The simple fact is that updating software is expensive and problematic. In the industry, the general rule for improving your ability to price software projects is to multiply your initial estimate by your age. There are immense risks involved as anyone booking a flight during an airline merger discovers, and that’s just a reconfiguration, not even a major change. Whenever someone complains about lousy government software, like the recent healthcare.gov roll out, one can counter with endless stories of private sector debacles.
Then, once the new software is released, there is the problem of workflow. I don’t think anthropologists have even recognized this as a growth area for their field. People come up with all sorts of short cuts, cheats, and efficiencies, and even fixing a bug can grind production to a halt. XKCD parodied this with the tale of a new system release that fixed a bug in which holding down the space key caused the CPU to overheat. An irate user complained that he was using a rapidly heating processor in lieu of the control key.
In other words, software development has to be extremely conservative. Everything that has ever worked has to keep working, even as new features are added. If you look inside the actual code delivered, you’ll find that it is even more conservative than that. Apple, a company noted for being willing to discomfit its users by forcing them to upgrade to the latest software release probably changes less than 10% of its software base when it does a major new system release. Darwin understood the principle when he described evolution as descent with modification.
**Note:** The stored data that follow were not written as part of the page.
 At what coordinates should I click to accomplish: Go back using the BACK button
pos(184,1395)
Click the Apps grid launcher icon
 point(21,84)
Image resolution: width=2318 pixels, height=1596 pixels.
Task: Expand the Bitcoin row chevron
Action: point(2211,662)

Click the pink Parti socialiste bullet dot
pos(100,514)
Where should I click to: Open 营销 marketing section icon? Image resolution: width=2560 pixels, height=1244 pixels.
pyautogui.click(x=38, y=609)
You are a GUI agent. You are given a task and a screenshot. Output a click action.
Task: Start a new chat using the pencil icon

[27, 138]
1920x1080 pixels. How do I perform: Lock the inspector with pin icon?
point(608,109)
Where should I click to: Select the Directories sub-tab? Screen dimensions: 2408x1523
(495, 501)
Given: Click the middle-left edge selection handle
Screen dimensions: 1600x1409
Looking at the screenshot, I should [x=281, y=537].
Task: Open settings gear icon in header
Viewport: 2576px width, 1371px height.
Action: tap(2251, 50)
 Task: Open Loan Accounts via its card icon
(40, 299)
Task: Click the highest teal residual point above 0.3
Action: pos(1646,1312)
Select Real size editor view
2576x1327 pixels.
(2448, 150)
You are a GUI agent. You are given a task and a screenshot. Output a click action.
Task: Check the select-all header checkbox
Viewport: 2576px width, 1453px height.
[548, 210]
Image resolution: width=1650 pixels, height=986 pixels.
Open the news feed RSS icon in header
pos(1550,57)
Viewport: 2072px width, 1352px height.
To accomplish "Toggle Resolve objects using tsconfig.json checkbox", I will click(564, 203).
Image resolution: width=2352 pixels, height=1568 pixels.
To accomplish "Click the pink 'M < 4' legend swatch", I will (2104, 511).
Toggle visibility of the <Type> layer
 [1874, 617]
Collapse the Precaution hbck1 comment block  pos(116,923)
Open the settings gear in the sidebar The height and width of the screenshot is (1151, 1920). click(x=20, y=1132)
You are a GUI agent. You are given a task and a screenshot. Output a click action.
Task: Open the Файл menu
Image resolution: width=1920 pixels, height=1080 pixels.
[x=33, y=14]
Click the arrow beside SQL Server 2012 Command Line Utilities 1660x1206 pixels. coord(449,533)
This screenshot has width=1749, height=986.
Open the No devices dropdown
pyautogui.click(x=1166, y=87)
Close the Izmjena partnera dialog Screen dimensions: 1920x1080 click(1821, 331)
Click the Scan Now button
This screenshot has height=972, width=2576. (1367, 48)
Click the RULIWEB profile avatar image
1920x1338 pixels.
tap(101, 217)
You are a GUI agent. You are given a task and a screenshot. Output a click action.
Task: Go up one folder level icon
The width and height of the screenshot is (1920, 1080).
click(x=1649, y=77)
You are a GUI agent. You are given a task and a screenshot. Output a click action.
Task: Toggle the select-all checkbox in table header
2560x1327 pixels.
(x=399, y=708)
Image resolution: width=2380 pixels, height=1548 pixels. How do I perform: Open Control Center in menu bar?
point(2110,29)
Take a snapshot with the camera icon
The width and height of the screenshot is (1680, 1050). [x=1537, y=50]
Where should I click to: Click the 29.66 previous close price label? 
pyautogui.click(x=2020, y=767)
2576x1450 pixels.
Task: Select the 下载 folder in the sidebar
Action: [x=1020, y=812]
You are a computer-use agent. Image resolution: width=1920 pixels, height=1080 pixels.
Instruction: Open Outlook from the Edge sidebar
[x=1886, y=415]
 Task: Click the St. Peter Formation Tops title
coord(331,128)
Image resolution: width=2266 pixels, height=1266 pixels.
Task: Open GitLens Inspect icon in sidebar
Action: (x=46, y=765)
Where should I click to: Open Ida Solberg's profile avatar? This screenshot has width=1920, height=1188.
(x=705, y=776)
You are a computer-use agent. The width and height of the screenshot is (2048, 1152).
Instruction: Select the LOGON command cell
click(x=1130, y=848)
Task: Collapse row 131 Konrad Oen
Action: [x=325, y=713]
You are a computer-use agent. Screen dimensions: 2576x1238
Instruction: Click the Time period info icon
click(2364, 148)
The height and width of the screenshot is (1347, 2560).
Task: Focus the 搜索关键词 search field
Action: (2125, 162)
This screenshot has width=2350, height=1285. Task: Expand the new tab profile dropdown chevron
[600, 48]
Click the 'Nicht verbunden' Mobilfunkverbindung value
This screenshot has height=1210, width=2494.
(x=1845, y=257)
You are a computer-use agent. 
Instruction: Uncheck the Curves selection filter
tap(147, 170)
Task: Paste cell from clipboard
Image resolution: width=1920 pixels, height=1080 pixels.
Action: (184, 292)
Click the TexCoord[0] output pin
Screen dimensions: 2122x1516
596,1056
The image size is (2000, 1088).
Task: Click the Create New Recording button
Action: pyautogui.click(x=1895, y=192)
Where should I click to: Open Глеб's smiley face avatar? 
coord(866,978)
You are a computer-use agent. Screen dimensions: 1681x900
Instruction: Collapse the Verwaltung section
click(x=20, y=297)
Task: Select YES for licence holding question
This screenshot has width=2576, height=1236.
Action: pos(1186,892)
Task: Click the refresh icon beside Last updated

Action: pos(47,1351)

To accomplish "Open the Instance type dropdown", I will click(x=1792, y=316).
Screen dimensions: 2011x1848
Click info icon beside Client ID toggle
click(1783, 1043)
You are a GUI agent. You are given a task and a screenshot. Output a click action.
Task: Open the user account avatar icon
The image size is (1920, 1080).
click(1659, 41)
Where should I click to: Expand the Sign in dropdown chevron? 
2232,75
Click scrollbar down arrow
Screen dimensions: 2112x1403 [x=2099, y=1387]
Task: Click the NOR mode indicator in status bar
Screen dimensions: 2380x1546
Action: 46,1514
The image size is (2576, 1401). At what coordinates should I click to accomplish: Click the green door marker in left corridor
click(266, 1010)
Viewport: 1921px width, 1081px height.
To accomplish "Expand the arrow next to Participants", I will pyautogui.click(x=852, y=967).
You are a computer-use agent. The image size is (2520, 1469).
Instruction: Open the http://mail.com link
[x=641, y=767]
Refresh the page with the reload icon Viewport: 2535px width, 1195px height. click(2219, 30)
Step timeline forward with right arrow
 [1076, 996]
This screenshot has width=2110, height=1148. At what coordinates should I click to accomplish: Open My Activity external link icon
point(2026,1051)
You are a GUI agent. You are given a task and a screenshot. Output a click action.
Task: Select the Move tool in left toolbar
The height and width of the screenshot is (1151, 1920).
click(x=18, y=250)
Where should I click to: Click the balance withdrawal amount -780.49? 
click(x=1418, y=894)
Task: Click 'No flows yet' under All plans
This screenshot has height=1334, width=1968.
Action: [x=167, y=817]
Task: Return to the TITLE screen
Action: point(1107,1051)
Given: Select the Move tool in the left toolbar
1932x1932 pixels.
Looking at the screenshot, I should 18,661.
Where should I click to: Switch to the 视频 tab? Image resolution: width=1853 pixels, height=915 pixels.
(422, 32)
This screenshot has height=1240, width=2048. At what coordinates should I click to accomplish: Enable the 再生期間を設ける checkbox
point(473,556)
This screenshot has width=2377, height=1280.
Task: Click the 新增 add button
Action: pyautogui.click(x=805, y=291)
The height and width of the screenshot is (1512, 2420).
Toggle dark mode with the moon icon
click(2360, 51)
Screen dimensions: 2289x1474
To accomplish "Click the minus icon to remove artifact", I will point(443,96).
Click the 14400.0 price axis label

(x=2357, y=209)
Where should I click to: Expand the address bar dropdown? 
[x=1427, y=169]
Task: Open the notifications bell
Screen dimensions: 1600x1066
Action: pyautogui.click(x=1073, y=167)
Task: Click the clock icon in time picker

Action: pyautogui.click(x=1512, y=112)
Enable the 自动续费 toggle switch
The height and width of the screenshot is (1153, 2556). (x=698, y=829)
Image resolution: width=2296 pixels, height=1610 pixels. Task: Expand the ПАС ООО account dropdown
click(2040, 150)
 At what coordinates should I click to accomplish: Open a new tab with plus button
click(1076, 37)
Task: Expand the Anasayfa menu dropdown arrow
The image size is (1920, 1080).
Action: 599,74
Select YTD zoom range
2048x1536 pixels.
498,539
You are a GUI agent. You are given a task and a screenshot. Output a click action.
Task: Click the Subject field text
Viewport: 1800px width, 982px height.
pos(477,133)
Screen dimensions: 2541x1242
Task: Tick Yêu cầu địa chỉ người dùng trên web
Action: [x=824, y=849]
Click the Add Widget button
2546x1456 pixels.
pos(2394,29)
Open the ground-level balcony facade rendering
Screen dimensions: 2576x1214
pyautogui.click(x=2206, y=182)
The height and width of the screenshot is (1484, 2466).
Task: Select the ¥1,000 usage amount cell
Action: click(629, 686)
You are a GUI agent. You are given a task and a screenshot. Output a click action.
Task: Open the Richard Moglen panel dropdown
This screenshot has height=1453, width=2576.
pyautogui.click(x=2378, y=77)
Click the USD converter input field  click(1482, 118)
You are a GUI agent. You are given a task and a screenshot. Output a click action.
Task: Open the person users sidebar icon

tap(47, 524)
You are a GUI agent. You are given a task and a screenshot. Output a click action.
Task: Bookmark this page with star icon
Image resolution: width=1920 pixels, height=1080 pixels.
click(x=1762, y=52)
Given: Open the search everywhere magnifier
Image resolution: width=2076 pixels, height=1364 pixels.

I don’t think robots are an exception. Their software will change just as slowly. Old systems will be moved to new hardware. New robots will be required to be able to emulate old robots. Huge chunks of code will exist unchanged for decades, just as modern humans share genetic code and metabolic mechanisms with archaea. Of course, the Red Queen hypothesis will hold as it does for biologicals. There will always be new security threats, unpredictable interactions and latent bugs emerging, so there will be a choice between regular maintenance and increasing decrepitude. Forbidden Planet got that right, and quite possibly might have been right about the “monsters from our id” as well.
Before I was a world-famous growth economics blogger (ha!) I did software work, also at a major airline in the mid-1990s. Which meant I was decoding stuff written in the 1970s to try and mildly update it to work in the mid-1990s (fun with COBOL!). So I absolutely believe the “high-persistence” story for software. What I don’t buy is that software persistence only recently fundamentally shifted up because of the coming of the internet or robots or whatever. So the thought experiment in the paper I was talking about already occurred in the 60’s/70’s. Robots aren’t going to change that, as you say.